[THE INPUT]

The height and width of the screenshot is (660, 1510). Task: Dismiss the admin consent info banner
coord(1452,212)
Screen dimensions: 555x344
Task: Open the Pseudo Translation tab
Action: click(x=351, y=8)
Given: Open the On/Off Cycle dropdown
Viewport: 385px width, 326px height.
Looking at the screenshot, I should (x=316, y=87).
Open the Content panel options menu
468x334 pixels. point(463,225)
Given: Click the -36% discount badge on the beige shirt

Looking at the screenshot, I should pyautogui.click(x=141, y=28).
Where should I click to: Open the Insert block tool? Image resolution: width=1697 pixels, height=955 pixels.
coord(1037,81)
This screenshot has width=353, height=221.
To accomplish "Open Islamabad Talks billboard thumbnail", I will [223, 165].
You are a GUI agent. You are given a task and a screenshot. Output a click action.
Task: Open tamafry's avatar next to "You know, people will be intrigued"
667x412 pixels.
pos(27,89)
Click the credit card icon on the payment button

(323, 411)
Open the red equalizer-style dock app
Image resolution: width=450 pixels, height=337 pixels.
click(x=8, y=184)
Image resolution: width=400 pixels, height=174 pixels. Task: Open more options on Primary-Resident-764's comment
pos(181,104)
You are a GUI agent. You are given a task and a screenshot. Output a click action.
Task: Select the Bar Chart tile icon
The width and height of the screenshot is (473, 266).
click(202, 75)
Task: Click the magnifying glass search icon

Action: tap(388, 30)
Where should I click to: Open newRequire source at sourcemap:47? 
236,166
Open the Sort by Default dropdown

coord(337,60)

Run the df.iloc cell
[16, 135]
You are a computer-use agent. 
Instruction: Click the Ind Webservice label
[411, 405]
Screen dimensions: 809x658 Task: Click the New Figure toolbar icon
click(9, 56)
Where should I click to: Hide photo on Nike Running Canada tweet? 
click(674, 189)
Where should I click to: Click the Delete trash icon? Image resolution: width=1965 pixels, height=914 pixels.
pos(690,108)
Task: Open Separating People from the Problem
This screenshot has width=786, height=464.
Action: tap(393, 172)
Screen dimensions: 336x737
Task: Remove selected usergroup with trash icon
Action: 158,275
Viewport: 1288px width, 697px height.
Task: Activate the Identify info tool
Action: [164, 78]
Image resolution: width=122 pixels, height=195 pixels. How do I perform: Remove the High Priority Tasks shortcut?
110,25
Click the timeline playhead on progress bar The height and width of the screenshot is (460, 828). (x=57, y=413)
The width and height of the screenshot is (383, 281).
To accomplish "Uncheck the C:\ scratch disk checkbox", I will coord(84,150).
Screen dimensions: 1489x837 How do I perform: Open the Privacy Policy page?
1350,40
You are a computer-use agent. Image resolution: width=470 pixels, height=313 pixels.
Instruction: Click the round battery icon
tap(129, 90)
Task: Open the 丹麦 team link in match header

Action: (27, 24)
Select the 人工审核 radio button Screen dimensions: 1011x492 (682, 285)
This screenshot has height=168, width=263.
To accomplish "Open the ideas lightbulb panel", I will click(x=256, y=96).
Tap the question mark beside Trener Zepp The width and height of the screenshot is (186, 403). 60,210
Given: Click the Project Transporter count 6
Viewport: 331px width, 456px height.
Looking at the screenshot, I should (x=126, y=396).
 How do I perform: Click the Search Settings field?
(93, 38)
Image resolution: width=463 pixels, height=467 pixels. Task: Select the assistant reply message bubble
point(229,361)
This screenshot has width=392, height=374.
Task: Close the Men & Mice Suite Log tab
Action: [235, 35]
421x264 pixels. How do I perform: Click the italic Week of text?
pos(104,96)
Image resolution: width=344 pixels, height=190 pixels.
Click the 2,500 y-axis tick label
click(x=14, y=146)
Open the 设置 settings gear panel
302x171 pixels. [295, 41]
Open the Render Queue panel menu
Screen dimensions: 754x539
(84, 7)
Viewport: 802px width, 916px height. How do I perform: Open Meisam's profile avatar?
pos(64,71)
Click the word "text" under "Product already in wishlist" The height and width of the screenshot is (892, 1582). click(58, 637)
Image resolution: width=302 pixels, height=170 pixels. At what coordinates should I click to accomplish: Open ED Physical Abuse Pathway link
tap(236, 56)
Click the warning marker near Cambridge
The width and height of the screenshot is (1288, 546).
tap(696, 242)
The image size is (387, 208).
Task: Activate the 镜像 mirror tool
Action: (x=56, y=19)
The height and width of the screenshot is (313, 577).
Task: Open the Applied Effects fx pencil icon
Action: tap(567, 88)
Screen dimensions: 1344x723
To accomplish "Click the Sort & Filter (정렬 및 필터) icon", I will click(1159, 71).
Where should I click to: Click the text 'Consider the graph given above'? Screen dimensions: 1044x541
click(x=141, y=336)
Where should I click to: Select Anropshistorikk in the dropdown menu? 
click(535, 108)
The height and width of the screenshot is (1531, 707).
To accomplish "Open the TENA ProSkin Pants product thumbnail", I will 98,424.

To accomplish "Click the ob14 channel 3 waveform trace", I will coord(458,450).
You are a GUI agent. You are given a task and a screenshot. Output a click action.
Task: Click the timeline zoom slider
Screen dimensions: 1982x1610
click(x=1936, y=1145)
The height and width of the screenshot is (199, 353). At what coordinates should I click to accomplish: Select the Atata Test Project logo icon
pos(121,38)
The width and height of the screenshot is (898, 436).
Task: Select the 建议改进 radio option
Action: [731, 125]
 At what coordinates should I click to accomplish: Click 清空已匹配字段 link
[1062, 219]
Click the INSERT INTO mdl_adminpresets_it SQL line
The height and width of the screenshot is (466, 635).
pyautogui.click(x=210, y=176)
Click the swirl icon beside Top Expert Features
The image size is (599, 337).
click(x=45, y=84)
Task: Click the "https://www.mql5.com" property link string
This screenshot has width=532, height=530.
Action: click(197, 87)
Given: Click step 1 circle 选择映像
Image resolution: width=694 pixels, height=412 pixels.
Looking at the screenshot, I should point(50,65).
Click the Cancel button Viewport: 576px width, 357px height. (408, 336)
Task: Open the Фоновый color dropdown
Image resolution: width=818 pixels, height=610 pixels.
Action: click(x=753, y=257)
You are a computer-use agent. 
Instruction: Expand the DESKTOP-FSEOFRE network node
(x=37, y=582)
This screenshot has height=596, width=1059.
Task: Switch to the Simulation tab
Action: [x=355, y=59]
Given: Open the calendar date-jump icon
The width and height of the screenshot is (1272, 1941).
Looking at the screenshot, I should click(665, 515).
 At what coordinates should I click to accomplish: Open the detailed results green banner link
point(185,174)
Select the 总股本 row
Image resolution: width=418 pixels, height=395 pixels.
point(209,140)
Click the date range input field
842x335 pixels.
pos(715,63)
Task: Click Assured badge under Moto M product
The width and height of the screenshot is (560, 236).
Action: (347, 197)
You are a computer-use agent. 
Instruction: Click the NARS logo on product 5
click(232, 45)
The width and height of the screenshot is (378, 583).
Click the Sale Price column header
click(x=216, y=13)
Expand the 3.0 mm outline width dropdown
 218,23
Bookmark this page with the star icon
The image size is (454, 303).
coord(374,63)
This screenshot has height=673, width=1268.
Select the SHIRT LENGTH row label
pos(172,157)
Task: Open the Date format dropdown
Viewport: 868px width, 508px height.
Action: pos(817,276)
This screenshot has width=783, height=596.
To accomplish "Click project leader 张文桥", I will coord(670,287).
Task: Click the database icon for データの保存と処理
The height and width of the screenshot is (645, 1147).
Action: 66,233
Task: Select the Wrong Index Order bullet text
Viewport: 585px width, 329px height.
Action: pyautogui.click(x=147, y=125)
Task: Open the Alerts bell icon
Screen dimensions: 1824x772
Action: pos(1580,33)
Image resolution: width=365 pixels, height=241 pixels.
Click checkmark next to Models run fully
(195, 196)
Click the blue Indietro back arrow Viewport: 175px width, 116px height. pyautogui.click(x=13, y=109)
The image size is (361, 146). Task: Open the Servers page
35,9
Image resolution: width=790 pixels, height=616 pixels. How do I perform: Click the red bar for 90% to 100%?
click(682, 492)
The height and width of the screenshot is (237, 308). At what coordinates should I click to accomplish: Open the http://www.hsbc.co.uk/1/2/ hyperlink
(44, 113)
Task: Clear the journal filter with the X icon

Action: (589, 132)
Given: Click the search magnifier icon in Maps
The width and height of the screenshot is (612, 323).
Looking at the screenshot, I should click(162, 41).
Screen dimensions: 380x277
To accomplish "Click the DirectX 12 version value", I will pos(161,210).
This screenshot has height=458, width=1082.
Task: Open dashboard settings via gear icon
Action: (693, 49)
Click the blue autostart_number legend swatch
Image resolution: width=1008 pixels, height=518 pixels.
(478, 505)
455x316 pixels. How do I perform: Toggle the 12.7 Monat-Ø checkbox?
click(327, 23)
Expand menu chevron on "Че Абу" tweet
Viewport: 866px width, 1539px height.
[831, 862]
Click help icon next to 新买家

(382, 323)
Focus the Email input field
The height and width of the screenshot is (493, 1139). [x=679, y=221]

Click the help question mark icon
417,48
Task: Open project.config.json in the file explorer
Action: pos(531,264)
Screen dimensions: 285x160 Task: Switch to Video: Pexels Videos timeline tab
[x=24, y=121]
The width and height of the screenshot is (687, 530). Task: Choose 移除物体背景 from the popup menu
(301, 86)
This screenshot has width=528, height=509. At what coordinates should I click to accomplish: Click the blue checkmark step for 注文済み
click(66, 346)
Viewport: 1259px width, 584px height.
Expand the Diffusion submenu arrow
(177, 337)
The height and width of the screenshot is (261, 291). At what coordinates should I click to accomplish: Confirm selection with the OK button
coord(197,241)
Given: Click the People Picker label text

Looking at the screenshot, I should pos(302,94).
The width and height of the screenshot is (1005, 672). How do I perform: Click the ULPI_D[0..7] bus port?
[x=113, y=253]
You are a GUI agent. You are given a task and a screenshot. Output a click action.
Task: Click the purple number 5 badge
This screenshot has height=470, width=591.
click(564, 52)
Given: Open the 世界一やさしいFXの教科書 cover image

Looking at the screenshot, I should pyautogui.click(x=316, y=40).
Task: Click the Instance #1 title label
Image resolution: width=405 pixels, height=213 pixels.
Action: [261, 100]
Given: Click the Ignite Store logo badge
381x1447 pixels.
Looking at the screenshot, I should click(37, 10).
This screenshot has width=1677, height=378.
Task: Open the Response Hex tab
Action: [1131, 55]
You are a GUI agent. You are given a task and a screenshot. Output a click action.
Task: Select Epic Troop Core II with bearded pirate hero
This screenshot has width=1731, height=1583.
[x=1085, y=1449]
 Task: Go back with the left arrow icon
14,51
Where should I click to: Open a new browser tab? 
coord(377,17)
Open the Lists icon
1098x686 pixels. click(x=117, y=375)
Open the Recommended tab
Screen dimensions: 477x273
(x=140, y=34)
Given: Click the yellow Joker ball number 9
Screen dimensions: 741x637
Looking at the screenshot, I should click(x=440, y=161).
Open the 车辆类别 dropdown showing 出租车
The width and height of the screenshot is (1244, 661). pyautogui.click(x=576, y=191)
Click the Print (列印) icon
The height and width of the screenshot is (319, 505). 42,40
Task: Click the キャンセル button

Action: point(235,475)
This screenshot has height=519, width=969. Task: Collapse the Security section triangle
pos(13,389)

[WHAT THE EXERCISE ASKS] Transcribe exactly, and only, the lines from the one bearing "Task: Select Epic" through the last line of the entries, counting both.

[REPLY TO THE TASK]
Task: Select Epic Troop Core II with bearded pirate hero
This screenshot has width=1731, height=1583.
[x=1085, y=1449]
 Task: Go back with the left arrow icon
14,51
Where should I click to: Open a new browser tab? 
coord(377,17)
Open the Lists icon
1098x686 pixels. click(x=117, y=375)
Open the Recommended tab
Screen dimensions: 477x273
(x=140, y=34)
Given: Click the yellow Joker ball number 9
Screen dimensions: 741x637
Looking at the screenshot, I should click(x=440, y=161).
Open the 车辆类别 dropdown showing 出租车
The width and height of the screenshot is (1244, 661). pyautogui.click(x=576, y=191)
Click the Print (列印) icon
The height and width of the screenshot is (319, 505). 42,40
Task: Click the キャンセル button

Action: point(235,475)
This screenshot has height=519, width=969. Task: Collapse the Security section triangle
pos(13,389)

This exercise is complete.